STYLING | 10 out of 10
“the basic cabin harmonizes nicely with the busier exterior”
Car and Driver
“Those familiar with the older FJs will immediately see the family resemblance”
Road & Track
There are few if any vehicles that combine retro and contemporary styling as well as the 2010 Toyota FJ Cruiser. Looking a bit like a vintage 1960s-era FJ40, crossed with modern cues from the 4Runner and Land Cruiser, with a MINI Cooper-like edge, the FJ Cruiser has a lot going on, design-wise. Yet it all works, with an overall appearance that isn’t at all derivative and doesn’t feel like it’s trying too hard to be retro.
“Those familiar with the older FJs will immediately see the family resemblance,” claims Road & Track, referring to the original 1960s FJ40 that was, at least in part, a design inspiration for the FJ Cruiser. Narrow-set round headlamps match up well with the upright windshield, wraparound rear glass, and white-painted roof to achieve a design that’s retro-modern and rather timeless. Motor Trend decrees the styling “successfully conveys uniqueness and heritage—two traits currently missing in the Toyota lineup,” and Automobile Magazine proclaims the FJ “distinguishes itself from its brethren with evocative styling.”

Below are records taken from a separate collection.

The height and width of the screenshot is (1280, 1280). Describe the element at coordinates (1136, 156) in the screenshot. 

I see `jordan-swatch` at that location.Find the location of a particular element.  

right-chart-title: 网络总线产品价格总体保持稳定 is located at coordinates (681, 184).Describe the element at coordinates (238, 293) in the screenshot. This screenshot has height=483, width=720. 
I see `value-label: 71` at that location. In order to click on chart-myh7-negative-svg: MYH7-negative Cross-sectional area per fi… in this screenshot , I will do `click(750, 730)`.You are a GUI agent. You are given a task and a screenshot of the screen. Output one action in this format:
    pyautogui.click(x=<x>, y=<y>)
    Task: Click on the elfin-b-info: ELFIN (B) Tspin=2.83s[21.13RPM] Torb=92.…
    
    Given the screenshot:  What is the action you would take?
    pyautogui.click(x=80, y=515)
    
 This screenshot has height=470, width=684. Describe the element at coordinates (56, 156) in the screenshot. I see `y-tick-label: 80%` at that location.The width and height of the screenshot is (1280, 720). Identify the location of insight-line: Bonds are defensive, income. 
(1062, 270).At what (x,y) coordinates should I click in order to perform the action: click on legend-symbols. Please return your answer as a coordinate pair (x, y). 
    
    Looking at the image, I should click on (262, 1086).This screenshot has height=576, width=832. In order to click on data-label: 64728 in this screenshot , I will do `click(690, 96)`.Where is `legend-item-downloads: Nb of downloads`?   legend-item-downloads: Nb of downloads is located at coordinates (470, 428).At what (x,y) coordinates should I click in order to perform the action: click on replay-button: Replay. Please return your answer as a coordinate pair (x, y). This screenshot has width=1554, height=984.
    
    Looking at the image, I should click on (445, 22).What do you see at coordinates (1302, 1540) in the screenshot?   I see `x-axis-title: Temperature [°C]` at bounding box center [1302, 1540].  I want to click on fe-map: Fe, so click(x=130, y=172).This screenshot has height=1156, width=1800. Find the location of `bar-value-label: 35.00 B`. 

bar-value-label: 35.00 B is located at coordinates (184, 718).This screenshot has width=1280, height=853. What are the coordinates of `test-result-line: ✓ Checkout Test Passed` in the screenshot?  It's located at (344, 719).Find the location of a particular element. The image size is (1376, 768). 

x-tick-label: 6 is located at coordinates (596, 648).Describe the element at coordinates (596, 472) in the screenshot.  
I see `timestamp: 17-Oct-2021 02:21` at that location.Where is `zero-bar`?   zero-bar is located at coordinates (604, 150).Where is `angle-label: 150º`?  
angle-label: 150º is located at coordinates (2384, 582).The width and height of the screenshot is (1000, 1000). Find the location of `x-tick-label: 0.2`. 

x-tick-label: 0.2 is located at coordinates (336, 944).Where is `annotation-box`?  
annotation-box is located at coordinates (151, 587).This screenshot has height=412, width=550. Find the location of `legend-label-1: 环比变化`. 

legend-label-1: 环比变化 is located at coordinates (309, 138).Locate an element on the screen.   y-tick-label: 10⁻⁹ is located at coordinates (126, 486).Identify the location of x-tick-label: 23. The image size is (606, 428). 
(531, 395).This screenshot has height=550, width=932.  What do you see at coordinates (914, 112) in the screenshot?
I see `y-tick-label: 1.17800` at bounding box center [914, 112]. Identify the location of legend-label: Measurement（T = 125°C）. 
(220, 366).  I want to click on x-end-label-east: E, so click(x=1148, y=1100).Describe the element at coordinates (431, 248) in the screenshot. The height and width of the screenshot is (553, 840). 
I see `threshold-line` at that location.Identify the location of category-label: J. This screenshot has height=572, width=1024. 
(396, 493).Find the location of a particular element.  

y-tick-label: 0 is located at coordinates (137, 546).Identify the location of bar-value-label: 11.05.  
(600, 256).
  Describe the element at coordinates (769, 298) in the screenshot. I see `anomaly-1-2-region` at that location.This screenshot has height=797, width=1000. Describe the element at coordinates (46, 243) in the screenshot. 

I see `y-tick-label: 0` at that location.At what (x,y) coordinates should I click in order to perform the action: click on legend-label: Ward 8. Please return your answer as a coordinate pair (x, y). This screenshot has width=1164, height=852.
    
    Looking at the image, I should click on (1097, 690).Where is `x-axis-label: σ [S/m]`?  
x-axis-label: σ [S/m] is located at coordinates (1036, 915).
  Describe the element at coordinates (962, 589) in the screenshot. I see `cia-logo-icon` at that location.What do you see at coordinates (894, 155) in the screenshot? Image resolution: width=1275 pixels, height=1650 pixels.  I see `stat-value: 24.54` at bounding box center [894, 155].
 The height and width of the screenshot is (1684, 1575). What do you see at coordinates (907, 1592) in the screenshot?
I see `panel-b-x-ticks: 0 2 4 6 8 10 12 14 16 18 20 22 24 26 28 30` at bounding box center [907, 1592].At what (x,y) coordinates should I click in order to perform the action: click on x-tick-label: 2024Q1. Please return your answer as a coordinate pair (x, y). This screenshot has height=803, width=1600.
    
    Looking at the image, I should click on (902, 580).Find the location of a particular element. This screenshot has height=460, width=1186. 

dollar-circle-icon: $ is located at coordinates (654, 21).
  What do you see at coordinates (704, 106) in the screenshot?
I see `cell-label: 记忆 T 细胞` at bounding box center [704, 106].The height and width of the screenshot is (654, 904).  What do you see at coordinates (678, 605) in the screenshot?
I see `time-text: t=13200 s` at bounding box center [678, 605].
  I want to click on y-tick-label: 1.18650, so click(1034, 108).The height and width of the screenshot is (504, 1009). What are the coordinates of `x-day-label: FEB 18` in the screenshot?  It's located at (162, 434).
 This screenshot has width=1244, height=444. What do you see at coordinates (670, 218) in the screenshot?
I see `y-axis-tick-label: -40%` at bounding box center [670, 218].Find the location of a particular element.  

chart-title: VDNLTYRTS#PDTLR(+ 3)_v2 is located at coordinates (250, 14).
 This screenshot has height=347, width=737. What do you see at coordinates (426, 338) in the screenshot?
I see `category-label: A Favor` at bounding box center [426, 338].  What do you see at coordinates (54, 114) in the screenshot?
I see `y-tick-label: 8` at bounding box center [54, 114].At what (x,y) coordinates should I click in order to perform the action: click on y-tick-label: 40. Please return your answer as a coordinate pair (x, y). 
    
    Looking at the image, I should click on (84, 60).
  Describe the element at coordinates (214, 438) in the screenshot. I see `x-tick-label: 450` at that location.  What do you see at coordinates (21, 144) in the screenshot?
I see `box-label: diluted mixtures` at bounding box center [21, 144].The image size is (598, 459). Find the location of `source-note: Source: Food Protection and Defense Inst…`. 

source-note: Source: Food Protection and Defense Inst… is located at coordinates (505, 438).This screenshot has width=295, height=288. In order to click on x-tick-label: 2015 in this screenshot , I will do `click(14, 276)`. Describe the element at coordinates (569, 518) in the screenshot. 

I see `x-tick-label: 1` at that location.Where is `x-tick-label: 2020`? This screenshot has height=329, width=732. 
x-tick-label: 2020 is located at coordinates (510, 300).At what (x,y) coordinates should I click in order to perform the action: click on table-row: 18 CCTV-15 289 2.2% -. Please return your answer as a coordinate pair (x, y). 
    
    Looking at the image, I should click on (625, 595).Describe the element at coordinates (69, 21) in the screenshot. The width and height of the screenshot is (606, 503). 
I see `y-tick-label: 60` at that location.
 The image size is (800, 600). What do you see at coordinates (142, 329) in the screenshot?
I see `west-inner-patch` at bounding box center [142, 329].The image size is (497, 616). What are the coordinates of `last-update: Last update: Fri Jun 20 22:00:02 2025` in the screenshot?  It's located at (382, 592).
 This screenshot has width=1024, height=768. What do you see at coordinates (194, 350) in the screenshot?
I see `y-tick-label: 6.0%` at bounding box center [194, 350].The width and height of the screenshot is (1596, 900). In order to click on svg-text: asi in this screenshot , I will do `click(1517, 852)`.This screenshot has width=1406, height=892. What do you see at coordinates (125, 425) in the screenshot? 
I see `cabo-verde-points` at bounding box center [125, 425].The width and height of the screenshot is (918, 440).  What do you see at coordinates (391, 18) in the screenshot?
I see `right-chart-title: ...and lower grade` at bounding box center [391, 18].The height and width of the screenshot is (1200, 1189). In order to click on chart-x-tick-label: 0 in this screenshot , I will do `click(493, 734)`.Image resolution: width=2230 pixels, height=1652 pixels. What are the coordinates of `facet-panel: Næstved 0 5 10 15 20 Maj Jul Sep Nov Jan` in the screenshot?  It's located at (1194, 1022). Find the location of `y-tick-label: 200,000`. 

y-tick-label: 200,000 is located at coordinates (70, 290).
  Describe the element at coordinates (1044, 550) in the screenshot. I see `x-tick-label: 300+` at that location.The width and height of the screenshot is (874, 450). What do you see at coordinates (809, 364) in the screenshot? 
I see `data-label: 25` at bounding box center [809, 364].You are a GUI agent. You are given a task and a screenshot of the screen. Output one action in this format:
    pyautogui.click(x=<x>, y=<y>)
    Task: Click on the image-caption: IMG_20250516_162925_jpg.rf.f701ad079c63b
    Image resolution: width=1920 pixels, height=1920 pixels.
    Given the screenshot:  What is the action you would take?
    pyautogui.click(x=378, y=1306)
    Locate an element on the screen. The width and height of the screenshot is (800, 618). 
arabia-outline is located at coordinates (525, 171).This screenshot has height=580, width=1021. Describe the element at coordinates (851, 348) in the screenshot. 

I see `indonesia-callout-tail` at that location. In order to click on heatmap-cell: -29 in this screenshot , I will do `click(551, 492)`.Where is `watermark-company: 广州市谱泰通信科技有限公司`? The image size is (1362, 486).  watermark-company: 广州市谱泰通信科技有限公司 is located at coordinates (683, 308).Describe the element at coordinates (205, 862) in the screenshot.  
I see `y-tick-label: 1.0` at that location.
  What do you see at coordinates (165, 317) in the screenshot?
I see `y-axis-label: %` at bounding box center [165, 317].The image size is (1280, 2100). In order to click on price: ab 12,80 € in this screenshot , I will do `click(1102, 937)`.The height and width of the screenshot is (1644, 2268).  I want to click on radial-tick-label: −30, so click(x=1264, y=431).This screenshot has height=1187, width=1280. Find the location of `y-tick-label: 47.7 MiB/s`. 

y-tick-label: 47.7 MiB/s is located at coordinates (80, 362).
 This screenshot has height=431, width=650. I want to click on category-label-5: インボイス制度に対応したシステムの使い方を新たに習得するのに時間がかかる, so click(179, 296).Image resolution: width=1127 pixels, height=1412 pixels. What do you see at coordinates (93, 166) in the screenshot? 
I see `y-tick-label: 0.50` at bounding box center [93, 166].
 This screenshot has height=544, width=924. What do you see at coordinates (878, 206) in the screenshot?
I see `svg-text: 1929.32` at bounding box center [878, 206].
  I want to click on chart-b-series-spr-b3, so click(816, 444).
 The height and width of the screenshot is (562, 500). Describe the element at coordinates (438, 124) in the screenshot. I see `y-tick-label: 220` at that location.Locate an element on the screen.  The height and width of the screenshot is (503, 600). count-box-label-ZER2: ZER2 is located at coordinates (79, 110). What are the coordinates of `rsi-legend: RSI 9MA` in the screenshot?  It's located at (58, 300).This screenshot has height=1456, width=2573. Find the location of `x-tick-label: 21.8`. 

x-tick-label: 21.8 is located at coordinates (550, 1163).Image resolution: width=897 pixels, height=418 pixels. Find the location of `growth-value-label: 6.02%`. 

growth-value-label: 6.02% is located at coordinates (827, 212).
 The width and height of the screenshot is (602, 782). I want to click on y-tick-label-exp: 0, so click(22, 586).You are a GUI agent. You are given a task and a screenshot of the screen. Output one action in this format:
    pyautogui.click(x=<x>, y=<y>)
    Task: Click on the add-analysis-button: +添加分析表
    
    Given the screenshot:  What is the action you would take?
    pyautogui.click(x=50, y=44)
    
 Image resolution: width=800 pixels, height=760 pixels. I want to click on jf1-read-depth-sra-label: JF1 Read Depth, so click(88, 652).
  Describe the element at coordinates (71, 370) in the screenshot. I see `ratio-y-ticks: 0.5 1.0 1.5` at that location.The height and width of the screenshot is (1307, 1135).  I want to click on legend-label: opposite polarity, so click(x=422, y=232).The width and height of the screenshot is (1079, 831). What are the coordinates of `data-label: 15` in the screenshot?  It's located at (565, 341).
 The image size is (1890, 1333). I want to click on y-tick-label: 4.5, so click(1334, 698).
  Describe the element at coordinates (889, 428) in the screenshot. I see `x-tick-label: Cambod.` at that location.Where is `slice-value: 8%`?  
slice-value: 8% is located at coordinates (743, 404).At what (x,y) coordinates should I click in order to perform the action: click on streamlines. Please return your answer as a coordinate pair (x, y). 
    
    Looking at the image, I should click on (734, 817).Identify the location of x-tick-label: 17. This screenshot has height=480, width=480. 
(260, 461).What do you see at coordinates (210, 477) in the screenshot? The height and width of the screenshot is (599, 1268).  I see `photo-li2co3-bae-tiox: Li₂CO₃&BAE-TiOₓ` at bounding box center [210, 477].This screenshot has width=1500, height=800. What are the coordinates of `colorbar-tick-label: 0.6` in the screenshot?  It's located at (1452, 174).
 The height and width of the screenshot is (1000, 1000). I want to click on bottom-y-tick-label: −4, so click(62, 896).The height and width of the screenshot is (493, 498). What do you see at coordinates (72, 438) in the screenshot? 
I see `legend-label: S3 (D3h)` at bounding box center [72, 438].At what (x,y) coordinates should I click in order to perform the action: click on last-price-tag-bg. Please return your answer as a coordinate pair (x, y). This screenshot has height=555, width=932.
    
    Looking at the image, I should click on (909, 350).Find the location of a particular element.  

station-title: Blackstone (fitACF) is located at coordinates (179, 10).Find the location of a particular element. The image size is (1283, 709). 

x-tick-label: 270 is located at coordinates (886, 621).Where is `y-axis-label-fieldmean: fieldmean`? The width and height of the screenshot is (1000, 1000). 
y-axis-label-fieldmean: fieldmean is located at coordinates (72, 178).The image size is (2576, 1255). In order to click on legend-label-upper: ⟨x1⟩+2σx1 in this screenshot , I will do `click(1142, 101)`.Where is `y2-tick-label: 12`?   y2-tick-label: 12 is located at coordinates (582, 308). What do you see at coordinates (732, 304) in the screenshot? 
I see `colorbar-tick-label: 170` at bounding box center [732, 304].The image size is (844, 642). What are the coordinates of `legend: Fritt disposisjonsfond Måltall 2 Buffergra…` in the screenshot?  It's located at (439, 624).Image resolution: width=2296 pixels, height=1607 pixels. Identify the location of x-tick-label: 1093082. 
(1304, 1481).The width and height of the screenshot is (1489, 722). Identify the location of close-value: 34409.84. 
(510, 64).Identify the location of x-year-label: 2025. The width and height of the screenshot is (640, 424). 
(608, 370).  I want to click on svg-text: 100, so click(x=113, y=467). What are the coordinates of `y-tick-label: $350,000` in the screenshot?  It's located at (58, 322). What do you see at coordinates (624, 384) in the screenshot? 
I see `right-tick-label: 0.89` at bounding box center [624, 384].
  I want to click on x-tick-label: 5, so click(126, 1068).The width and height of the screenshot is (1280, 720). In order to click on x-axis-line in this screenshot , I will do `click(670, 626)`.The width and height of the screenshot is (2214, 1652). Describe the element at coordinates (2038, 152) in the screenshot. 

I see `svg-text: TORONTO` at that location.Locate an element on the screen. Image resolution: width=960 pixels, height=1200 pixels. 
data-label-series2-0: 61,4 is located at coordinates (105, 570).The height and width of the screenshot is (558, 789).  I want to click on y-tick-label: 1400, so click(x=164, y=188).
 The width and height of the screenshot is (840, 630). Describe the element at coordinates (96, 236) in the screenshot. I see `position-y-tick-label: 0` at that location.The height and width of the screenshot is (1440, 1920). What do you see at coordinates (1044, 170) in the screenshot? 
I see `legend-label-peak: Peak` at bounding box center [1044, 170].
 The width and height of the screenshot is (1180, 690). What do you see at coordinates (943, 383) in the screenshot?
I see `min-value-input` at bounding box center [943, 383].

Small rear-hinged half doors aid access to the back. Road & Track comments that these “Honda Element-esque suicide doors lends the FJ a two-door's personality,” but others criticize their marginal usefulness, seeing them as more style than function.
Inside, Toyota keeps it simple, with a basic, almost drab instrument panel, featuring traditional round gauges and a chunky layout. The interior is “more functional than rich. It includes washable rubberlike flooring, water-resistant fabric trim, faux metal, body-color painted accents, and some low-budget plastic panels,” says ConsumerGuide. Road & Track declares that “the cabin exudes simplicity, echoing the feel of the earlier FJs” when describing the mood set by “cloth seats, a body-colored radio surround and large, easy-to-operate controls,” and Motor Trend asserts “the basic cabin harmonizes nicely with the busier exterior.”
Even many years since its introduction, the 2010 Toyota FJ Cruiser is still a styling standout.